La nutricionista señala que las pautas alimenticias deben adaptarse a cada caso particular, pero que a grandes rasgos:

"Interesa incluir alimentos que nos aporten fibra, vitaminas y minerales, como las verduras, hortalizas o las frutas."

"Incluir proteína de origen animal o vegetal en cada comida, como por ejemplo pescados, carnes, huevos o legumbres."

"También alimentos ricos en grasas de buena calidad, como los frutos secos, el aceite de oliva virgen extra, aguacate, el salmón o las sardinas."

"Respecto a los hidratos de carbono, priorizar los que sean integrales y que su consumo vaya acorde en función de la actividad física diaria."

Todos estos alimentos son nutritivos y hacen que las ingestas sean más saciantes. Por lo tanto, reducen la necesidad de picar entre horas.

Picoteo rico en nutrientes

Si aun así, nuestras ganas de picotear mientras teletrabajamos son incontrolables y nos llevan hasta la despensa, Sara Sánchez recomienda, antes que nada, "escuchar las señales de hambre y saciedad que nos manda el cuerpo.
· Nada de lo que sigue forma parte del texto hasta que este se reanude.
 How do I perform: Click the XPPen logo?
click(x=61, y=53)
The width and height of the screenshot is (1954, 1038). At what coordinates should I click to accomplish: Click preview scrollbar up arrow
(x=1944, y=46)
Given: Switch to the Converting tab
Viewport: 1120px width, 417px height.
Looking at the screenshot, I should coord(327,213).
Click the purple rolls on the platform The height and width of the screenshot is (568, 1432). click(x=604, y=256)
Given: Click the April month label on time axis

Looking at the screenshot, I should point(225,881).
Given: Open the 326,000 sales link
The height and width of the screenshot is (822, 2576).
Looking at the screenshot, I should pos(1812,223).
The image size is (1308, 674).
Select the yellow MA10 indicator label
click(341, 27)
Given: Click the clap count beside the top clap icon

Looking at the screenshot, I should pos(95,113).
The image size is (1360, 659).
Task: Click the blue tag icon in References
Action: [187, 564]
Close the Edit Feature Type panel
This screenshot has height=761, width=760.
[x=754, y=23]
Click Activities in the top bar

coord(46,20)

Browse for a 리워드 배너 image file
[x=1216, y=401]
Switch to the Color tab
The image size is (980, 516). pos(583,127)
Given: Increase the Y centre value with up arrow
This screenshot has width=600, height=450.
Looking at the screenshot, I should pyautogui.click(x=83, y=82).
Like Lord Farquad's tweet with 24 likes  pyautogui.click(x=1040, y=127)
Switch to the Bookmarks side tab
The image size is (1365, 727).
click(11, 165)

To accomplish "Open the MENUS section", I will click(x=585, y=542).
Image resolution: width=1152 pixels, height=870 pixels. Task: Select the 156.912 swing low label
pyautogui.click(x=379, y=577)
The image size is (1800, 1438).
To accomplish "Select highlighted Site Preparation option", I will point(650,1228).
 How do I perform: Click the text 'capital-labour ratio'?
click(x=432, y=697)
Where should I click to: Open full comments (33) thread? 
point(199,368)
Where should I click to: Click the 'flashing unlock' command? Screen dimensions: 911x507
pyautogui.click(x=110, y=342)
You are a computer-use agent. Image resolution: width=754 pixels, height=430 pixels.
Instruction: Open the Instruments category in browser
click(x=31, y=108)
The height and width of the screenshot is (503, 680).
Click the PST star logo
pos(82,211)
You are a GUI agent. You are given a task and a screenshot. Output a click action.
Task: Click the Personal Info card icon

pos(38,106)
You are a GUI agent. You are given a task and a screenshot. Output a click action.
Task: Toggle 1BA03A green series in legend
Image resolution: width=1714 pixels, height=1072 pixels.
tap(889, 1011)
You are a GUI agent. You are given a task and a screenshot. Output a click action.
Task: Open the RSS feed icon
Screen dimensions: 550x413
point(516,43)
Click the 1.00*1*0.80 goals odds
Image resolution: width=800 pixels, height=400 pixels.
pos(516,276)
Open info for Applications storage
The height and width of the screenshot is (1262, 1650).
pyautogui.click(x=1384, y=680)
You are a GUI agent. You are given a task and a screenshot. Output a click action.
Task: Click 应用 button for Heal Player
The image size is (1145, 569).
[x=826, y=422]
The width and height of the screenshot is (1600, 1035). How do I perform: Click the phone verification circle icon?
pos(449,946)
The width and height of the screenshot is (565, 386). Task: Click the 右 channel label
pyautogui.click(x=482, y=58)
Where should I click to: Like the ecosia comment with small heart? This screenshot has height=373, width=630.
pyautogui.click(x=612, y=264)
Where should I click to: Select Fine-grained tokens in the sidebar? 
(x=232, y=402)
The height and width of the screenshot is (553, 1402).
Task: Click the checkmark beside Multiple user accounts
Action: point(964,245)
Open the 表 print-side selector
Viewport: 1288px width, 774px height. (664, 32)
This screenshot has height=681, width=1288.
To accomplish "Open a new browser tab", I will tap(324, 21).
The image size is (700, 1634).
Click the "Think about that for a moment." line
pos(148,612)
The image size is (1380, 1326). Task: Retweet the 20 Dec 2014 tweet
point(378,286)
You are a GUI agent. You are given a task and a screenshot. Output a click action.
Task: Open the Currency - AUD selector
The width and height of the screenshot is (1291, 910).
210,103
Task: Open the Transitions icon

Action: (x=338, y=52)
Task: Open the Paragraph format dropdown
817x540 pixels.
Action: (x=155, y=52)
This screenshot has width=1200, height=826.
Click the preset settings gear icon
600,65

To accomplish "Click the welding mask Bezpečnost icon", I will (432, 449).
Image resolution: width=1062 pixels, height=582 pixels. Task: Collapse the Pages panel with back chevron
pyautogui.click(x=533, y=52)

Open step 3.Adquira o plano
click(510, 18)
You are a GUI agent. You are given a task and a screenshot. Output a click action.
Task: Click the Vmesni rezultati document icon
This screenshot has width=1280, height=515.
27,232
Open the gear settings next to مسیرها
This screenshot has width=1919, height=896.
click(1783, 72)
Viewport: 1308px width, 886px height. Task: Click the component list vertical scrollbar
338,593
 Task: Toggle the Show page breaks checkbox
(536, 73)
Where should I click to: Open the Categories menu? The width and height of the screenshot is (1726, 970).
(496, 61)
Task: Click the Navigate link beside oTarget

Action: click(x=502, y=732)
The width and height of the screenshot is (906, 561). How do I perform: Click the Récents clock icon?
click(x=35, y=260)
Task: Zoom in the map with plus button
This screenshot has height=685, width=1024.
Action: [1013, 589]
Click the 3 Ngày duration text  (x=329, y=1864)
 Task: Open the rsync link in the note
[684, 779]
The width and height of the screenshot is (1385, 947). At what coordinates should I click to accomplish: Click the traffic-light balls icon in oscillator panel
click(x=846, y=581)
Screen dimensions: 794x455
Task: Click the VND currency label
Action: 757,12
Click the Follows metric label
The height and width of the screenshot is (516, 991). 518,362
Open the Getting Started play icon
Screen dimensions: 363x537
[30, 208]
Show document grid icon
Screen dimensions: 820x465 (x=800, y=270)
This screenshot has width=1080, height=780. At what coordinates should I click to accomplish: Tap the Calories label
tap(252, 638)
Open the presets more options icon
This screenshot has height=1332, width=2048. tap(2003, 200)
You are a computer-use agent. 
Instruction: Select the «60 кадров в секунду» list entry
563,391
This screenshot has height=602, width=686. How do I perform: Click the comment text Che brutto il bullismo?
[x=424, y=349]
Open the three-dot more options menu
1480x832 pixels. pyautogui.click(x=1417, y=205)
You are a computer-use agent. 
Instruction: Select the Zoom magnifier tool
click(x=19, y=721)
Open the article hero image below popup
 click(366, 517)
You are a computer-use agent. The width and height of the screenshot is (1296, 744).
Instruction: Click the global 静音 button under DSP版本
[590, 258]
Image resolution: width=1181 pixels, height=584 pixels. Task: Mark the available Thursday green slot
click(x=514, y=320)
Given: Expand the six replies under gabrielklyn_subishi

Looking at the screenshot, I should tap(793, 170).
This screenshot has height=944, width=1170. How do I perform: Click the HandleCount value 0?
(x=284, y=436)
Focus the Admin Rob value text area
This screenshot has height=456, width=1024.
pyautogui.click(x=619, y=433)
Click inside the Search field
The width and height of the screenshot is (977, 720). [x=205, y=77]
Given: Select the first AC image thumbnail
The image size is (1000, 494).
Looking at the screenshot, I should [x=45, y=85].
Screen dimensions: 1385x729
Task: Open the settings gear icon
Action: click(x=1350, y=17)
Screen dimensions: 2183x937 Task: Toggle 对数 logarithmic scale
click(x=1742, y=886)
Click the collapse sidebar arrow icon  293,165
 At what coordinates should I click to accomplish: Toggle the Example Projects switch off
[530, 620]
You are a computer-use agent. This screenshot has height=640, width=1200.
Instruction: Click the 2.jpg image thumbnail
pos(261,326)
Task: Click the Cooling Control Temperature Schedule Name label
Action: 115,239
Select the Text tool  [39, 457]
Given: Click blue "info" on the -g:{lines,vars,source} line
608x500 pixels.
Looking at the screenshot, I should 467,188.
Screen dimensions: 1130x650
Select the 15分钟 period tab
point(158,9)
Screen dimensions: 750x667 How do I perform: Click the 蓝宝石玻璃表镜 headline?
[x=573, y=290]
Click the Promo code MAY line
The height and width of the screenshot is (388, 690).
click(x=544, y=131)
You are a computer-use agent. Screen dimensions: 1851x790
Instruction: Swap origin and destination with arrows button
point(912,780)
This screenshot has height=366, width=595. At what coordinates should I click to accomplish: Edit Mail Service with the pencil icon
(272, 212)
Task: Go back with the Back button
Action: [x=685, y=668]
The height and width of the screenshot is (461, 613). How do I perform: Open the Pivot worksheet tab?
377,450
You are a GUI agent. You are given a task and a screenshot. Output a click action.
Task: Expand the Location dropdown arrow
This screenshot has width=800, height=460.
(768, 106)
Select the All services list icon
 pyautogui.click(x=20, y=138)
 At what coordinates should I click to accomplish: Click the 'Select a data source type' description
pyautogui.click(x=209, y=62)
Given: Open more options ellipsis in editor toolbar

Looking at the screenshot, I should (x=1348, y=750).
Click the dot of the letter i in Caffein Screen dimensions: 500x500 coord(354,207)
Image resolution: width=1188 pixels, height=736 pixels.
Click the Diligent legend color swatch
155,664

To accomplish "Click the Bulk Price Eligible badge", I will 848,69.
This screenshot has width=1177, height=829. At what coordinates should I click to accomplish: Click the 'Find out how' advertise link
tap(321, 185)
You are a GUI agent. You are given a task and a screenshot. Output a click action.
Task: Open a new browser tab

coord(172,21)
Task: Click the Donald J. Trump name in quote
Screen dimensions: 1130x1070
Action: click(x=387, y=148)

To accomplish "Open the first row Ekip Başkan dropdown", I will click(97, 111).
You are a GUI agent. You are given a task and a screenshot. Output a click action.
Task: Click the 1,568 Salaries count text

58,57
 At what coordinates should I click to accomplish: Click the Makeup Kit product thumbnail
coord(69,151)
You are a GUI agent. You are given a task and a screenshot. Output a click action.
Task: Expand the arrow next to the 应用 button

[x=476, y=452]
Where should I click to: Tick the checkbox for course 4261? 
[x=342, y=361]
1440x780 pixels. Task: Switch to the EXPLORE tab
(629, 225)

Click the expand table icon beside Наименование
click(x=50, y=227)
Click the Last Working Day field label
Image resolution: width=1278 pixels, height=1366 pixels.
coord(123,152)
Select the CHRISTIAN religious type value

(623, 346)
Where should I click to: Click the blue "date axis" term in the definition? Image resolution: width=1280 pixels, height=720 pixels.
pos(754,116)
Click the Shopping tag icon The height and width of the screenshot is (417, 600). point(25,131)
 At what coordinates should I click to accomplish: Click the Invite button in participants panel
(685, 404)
De esta manera, podremos identificar si realmente tenemos hambre o si estamos canalizando nuestras emociones, como el estrés, el cansancio o el aburrimiento con la comida."

Si después de tomar conciencia decidimos que queremos comer algo, los alimentos saciantes y nutritivos son la mejor opción: "Frutas de temporada o crudités de vegetales, yogur natural o vegetal, frutos secos, o chocolate negro (>85%), por ejemplo." De todos modos, hay que recordar que consumir snacks procesados de manera puntual también es saludable, psicológicamente hablando.

A veces, la angustia por estar restringiendo mucho una determinada comida puede tener consecuencias peores sobre nuestra salud, que el hecho de consumirla. Como apunta la nutricionista, "es tan solo un factor aislado que no define nuestra alimentación. No existe la alimentación perfecta."

Alimentación sin obsesión

Cuando hablamos de "dietas" o de "pautas alimentarias", con frecuencia podemos caer en patrones estrictos y restrictivos. Por esta razón, es importante matizar que el hecho de teletrabajar no debe traducirse en un hipercontrol de lo que estamos consumiendo a cada momento.

"El teletrabajo no tiene por qué condicionar nuestra relación con la comida", explica Sara, pero sí que debemos intentar adaptar nuestros hábitos alimenticios a nuestra rutina diaria. "Aprender a comer saludable no debería ser un camino de sufrimiento, sino todo lo contrario: de estar tranquila con una misma, de disfrutarlo y de saber que estamos cuidando nuestro cuerpo y mente", concluye.